Theoretical Frameworks: What is gained? What is lost? 
Personally, I love theoretical frameworks – because I love theory. It’s how I’m wired – the way I see the world. For some of you, a good and explicit theoretical framework will help guide your efforts and provide clarity throughout the process. For others – particularly if you do not typically see the world theoretically - taking on an obligatory, inauthentic framework merely because someone tells you that you must have one will only distract you from your efforts. Do not let “theory” for its own sake take you off course. If you don’t see the world that way, you will be far more likely to put off writing your first chapter. You will stick it in there, and it will make your chapter piecemeal.Do not sacrifice ownership of your line of inquiry and coherence of your work for the sake of some superficial genuflection to theory. 

That said – know what you are up against when you attempt doctoral scholarship without a theory. Theory is the best platform/springboard from which you will be able to achieve significance in your findings and conclusions. It is the stuff from which abstraction is achieved. Without it, you must seek complexity in other ways, and you must seek significance within your findings. In short, description and analysis rarely if ever achieve much significance. Know that if you are going into a largely descriptive dissertation. You run the risk of not having “enough” to say in order to pass your defense. Of course, having a poor or inappropriate theoretical framework is just as bad or even worse. As Kliebard once noted, a good theory, like a good lens, clarifies what you are seeing. A bad one distorts. If you choose to use a theory that does not fit or one you don’t really know, you will find yourself will a lot of “stuff” in your dissertation that you cannot really defend – not just the findings and the conclusions, but the very assumptions you are articulating in relation to the findings and conclusions.

Theory and Your Dissertation: Proportion is Key 
So, based on the very limited introduction here, you may have some sense of the role theory or a theoretical framework should play in your dissertation. Keep in mind, that the degree of importance of the theory or theoretical framework should be reflected in the degree of attention you give it in your prospectus and dissertation. If the theory is a key part of your work – shapes your very questions and drives you inquiry – then by all means it should have a prominent role in your prospectus and dissertation. In other words – write a lot about it. If, on the other hand, the theory is merely background to what you are doing – important but in some ways implicit in what you are doing and what has been done by others, then you should not give as much attention to it in your prospectus and dissertation. Said differently, the more you write about it, the more important it must be to you and your work.

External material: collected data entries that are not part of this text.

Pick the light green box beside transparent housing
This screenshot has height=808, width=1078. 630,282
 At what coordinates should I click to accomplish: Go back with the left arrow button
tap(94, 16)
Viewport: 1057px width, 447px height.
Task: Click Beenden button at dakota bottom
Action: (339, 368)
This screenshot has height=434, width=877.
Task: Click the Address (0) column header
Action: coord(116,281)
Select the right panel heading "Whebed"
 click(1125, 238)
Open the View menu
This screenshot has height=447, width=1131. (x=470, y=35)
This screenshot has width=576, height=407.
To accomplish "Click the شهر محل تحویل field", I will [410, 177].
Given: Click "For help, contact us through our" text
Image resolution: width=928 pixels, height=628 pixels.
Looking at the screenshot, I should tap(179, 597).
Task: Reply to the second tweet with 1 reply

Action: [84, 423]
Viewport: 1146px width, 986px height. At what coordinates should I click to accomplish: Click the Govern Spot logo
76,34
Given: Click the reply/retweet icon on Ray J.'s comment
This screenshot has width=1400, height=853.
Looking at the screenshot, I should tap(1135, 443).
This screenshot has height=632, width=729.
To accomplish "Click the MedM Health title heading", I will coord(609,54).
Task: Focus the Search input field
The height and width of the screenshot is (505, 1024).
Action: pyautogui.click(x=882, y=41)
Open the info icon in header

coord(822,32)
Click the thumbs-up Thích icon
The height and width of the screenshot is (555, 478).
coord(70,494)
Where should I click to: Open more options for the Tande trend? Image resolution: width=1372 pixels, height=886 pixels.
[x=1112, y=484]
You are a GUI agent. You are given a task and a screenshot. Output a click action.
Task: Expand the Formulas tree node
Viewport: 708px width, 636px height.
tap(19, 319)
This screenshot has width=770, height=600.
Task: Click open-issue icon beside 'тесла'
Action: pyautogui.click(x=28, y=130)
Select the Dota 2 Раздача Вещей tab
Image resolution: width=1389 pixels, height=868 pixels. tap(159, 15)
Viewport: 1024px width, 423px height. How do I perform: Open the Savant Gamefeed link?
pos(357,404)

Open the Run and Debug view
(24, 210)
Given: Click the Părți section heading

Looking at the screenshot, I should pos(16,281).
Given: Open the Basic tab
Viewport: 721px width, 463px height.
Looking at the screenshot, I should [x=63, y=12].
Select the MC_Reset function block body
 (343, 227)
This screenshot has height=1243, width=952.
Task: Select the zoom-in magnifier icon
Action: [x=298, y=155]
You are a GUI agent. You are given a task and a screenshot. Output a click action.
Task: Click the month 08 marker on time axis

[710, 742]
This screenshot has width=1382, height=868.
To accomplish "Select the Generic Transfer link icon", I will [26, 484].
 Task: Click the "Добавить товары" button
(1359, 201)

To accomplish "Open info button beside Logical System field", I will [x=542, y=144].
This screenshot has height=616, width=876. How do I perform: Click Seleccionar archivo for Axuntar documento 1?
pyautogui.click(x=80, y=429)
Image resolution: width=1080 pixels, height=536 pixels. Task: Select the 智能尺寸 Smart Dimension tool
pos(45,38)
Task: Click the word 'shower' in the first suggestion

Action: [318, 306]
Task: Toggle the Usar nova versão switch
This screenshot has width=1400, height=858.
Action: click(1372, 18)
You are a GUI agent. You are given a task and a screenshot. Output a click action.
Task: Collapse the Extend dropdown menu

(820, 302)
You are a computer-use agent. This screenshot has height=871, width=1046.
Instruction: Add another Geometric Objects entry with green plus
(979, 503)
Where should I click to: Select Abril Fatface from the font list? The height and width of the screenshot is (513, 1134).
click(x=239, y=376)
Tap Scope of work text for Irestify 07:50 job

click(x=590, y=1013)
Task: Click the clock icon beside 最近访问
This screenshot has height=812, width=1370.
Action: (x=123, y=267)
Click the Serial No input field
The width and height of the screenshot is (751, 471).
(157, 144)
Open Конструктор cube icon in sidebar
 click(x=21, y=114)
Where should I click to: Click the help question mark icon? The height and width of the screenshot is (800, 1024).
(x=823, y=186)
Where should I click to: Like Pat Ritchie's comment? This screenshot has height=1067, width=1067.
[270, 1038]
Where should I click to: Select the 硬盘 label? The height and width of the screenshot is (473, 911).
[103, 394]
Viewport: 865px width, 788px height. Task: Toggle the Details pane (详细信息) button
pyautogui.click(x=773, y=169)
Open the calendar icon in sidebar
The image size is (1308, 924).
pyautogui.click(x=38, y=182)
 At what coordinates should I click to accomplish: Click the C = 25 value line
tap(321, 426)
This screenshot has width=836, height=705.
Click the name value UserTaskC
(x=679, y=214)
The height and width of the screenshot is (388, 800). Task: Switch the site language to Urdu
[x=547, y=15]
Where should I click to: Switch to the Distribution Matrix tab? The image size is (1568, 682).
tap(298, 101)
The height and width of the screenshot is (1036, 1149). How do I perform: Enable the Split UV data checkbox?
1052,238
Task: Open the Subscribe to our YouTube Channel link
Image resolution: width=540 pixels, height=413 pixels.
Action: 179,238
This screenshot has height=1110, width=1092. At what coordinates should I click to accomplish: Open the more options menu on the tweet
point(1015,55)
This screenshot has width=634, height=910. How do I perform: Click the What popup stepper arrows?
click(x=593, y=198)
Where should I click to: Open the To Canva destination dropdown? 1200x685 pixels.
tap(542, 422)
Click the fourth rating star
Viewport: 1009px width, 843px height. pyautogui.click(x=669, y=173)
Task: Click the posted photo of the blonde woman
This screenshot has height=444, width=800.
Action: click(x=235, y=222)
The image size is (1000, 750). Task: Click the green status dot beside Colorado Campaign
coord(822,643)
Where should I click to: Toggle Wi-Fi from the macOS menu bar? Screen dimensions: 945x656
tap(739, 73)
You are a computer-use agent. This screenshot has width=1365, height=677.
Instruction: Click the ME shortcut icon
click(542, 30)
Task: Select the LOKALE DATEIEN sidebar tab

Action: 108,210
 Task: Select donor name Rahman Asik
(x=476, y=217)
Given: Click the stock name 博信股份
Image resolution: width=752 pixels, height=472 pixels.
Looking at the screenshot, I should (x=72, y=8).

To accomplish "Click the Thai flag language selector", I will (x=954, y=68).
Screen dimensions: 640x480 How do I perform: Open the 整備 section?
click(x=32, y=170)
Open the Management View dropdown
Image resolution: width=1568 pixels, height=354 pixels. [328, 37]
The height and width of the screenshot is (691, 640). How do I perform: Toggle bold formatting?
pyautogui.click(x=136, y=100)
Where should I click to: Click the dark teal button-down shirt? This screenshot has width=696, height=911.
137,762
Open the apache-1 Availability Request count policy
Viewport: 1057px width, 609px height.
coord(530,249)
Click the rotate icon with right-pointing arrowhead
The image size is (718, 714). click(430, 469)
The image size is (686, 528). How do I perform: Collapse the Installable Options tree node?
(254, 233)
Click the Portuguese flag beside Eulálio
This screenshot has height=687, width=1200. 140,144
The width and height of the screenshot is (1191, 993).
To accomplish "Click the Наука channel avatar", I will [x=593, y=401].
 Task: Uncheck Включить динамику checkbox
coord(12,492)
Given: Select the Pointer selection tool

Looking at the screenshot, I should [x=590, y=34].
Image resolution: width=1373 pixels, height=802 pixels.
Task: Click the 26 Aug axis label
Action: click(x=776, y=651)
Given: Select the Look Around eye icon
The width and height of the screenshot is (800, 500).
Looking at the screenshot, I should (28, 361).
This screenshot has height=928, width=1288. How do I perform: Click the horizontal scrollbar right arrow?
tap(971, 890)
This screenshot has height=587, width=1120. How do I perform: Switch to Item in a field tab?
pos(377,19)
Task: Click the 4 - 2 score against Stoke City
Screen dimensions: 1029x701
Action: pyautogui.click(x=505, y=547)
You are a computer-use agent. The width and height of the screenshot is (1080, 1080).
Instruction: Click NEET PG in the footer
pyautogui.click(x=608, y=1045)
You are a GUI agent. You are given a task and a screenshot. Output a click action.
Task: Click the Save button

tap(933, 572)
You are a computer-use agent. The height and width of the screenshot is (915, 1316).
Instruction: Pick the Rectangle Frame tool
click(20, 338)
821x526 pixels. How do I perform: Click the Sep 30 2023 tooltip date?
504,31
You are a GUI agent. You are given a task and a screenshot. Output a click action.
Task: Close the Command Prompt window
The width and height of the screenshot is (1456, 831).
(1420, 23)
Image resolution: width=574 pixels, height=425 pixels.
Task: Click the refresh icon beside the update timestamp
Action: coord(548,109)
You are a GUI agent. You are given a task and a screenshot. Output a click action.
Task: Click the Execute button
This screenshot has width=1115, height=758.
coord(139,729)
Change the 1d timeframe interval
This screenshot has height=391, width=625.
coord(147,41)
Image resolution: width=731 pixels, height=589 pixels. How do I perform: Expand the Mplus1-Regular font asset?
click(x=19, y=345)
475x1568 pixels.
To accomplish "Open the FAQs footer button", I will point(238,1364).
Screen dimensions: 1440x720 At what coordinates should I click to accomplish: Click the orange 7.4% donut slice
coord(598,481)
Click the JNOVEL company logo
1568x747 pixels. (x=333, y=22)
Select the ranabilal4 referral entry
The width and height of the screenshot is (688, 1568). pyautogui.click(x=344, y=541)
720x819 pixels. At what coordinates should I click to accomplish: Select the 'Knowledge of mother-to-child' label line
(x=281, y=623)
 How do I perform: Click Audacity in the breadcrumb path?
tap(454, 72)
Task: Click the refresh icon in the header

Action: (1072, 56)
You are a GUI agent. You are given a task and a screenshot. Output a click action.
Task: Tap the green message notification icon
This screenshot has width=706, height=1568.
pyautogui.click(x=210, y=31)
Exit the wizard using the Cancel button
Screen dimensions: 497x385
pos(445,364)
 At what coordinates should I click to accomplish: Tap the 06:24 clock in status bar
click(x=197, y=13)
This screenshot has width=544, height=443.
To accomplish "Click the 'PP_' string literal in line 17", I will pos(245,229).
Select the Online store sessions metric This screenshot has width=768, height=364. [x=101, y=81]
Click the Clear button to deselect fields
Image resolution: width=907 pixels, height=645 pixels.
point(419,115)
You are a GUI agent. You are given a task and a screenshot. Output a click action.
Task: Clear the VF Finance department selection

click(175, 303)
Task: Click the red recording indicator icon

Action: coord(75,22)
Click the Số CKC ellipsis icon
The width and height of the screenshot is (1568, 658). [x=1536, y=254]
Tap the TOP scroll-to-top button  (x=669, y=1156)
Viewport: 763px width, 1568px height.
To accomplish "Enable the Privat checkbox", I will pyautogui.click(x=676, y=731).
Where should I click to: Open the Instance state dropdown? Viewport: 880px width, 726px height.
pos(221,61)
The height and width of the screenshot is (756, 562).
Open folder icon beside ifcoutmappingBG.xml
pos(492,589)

Theoretical Survival Test: Being Grounded is a Prerequisite
Last summer I spent a lot of  “quality time” with my girls at the local pool. I noticed a number of young – upper elementary to middle grades – children unaccompanied by parents. When I questioned a friend who has been going to the pool for a couple of years, she told me that the children had passed a water survival test.Each of them had swum the length of the pool independently, and so they were able to come to the pool unaccompanied. This got me thinking. If you feel that you should use a theoretical framework in your dissertation, then I will expect you to pass my “theoretical survival test.” Whatever the theory may be that you want to use – whether its distributive leadership, Dewey’s theory of inquiry, or Foucault’s pastoral power, you must be able to do one of two things (or preferably both): either sit with me at a coffee shop for a minimum of one hour discussing it accurately and with animated spirit without notes or books in front of you or be able to sit down in an hour to an hour and a half and write a clear, coherent, and accurate essay about the idea without any notes or other resources to assist you. If you cannot do this, you cannot use the theory. No exceptions.